US 11,676,386 B2
Method and system for automated analysis of human behavior utilizing video data
Aadalarasan Bhavani Saravanan, Mumbai (IN); Christen Miller, Mumbai (IN); Ryan Dsouza, Mumbai (IN); Chitrangada Patra, Mumbai (IN); Dinesh Avula, Mumbai (IN); Ankit Ratan, Mumbai (IN); Arpit Ratan, Mumbai (IN); and Ankur Pandey, Mumbai (IN)
Assigned to Signzy Technologies Private Limited, Mumbai (IN)
Filed by Signzy Technologies Private Limited, Mumbai (IN)
Filed on Dec. 17, 2020, as Appl. No. 17/125,983.
Prior Publication US 2022/0027635 A1, Jan. 27, 2022
Int. Cl. G06V 20/00 (2022.01); G06V 20/52 (2022.01); G06N 20/00 (2019.01); H04N 7/18 (2006.01); G06V 40/20 (2022.01)
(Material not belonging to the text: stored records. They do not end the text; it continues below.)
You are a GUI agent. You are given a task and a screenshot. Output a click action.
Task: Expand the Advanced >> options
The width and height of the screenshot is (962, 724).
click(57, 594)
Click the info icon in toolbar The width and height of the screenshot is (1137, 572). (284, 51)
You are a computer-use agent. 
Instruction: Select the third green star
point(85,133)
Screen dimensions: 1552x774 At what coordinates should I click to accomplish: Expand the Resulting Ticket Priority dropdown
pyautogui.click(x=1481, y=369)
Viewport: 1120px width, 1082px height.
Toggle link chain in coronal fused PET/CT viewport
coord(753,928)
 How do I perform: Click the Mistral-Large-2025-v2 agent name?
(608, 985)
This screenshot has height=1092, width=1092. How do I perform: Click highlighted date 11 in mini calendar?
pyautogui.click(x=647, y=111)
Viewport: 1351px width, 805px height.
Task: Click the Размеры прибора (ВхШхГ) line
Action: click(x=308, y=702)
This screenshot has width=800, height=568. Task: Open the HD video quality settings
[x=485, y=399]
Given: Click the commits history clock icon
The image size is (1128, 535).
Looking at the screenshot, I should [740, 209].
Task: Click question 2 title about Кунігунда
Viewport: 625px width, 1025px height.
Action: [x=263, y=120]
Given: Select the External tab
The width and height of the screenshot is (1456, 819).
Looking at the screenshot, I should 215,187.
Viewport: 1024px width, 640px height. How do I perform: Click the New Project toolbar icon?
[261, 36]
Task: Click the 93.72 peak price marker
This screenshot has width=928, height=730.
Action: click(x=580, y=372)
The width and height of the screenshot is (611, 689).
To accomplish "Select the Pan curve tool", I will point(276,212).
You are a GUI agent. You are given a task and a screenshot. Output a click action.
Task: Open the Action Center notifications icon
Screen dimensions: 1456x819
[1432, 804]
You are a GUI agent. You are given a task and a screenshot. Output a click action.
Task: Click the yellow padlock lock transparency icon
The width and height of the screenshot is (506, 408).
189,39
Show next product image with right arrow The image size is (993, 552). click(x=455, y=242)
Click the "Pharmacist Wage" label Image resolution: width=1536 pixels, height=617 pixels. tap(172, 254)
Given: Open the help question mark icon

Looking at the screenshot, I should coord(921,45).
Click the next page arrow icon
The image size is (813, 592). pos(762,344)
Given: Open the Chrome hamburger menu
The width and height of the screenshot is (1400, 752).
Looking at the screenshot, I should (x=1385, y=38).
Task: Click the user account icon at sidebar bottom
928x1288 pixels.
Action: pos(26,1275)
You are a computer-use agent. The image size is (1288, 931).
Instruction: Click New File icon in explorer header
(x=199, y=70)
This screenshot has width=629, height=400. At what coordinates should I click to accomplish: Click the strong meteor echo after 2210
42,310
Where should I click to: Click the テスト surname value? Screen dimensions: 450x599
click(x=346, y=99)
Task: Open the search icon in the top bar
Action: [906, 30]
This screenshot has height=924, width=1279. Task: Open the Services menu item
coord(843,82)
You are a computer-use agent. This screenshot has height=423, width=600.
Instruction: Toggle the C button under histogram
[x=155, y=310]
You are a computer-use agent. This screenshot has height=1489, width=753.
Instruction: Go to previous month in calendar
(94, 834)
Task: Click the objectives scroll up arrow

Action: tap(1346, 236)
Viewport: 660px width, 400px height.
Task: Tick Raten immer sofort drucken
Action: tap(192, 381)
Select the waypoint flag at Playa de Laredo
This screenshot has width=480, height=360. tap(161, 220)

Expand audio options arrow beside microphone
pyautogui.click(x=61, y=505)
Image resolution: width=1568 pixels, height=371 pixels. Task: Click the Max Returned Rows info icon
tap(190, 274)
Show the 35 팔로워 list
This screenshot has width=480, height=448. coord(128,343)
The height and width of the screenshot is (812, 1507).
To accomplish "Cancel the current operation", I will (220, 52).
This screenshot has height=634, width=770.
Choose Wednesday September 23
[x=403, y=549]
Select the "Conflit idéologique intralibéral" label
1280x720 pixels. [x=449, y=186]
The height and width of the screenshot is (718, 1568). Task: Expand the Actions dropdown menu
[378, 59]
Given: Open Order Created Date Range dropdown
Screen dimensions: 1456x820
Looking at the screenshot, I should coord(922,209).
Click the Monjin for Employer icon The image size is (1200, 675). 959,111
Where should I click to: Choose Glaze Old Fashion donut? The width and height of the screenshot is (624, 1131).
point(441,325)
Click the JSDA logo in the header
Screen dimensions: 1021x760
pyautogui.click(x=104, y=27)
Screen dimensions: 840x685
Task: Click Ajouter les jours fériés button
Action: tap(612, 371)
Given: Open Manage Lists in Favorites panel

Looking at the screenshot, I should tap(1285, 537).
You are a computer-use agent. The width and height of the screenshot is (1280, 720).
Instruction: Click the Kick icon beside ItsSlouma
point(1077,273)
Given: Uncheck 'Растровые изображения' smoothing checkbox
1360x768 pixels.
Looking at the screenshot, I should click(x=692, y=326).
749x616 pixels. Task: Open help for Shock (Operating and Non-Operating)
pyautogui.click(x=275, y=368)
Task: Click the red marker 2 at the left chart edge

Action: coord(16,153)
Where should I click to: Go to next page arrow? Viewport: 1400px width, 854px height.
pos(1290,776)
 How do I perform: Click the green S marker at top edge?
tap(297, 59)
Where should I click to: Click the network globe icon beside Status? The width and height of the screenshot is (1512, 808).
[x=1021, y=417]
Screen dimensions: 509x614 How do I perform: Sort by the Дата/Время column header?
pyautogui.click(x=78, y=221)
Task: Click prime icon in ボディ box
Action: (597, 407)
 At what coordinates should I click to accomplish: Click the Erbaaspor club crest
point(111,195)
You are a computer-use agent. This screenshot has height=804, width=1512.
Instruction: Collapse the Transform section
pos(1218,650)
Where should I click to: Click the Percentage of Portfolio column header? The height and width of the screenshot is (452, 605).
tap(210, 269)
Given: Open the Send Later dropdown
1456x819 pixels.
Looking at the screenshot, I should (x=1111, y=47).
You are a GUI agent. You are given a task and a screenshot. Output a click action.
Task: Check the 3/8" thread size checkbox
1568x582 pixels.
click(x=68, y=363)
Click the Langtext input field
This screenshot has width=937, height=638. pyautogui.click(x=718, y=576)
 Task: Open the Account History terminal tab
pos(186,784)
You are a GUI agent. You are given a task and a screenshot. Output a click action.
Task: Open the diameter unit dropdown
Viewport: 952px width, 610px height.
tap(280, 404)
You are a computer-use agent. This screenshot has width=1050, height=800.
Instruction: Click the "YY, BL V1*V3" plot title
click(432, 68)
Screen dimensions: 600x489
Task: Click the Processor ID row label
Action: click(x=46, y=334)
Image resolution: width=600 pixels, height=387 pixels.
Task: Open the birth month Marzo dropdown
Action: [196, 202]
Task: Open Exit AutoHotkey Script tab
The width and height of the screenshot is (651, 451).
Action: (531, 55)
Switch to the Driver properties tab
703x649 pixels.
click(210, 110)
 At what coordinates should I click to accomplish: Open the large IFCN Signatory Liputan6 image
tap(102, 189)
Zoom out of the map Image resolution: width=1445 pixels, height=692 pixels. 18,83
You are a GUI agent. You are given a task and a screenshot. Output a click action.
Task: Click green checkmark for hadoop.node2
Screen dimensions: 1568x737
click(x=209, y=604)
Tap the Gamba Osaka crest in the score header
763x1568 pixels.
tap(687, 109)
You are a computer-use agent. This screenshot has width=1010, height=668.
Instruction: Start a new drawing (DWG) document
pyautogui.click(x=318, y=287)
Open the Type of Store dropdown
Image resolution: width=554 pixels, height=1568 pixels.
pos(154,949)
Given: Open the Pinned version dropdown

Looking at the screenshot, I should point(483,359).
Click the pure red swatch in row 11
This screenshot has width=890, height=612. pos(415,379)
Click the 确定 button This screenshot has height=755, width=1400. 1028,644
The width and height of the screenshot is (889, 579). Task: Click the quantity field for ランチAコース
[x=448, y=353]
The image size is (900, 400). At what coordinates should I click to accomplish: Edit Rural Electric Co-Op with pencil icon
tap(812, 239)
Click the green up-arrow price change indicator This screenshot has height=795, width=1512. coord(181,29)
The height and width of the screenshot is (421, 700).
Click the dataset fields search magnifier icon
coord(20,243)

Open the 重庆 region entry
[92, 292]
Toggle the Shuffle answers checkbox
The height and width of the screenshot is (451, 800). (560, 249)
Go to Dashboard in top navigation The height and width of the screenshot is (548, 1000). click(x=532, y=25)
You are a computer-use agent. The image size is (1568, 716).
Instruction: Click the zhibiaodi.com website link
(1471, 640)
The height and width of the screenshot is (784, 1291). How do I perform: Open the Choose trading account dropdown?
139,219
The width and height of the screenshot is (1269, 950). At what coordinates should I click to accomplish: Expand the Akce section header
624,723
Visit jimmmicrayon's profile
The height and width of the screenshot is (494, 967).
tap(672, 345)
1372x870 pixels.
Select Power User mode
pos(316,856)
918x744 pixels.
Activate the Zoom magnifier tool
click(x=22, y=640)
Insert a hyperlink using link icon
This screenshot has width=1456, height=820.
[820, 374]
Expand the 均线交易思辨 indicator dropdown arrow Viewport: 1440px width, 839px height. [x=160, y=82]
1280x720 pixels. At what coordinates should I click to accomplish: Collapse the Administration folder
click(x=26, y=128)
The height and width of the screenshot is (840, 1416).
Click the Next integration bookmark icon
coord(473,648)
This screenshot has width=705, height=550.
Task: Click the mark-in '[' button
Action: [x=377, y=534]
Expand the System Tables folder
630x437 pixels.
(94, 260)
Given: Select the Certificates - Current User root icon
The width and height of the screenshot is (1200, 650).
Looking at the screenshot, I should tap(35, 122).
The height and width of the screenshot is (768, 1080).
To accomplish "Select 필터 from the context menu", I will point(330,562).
CPC G06V 20/52 (2022.01) [G06N 20/00 (2019.01); G06V 40/20 (2022.01); H04N 7/181 (2013.01)] 14 Claims
OG exemplary drawing
 
1. A computer-implemented method for automated analysis of human behavior, wherein the automated analysis of human behavior is performed for determining fraudulent behavior of one or more users, the computer-implemented method comprising:
collecting, with a fraudulent behavior detection system that includes a processor, a technical data and a video data from one or more data sources and one or more video sources, wherein the one or more data sources and the one or more video sources are associated with the fraudulent behavior detection system;
training, with the fraudulent behavior detection system that includes the processor, the fraudulent behavior detection system with the collected technical data and the video data in real-time, wherein the fraudulent behavior detection system facilitates training in real-time, wherein the training of the fraudulent behavior detection system is performed using one or more hardware-run machine learning algorithms and one or more hardware-run deep learning algorithms;
receiving, with the fraudulent behavior detection system that includes the processor, a live video stream data from the one or more video sources, wherein the live video stream data is received continuously in real-time, wherein the one or more video sources are installed at a facility;
analyzing, with the fraudulent behavior detection system that includes the processor, the live video stream data received from the one or more video sources installed at the facility in real-time, wherein the live video stream data is analyzed using the one or more hardware-run machine learning algorithms and the one or more hardware-run deep learning algorithms;
predicting, with the fraudulent behavior detection system that includes the processor, likelihood of the fraudulent behavior of humans based on the analysis of the live video stream data, wherein the prediction is performed for alarming concerned authorities of the facility about likelihood of fraudulent behavior;
scanning, with the fraudulent behavior detection system that includes the processor, the live video stream data, wherein the scanning of the live video stream data is performed for dividing the live video stream data into one or more frames of images, wherein the frames of images are analyzed for predicting the likelihood of the fraudulent behavior; and
mapping, with the fraudulent behavior detection system that includes the processor, moving pattern of humans from the live video stream data to moving pattern of fraudsters in the video data stored in a database, wherein the mapping is performed to identify fraudsters from humans in the live video stream data.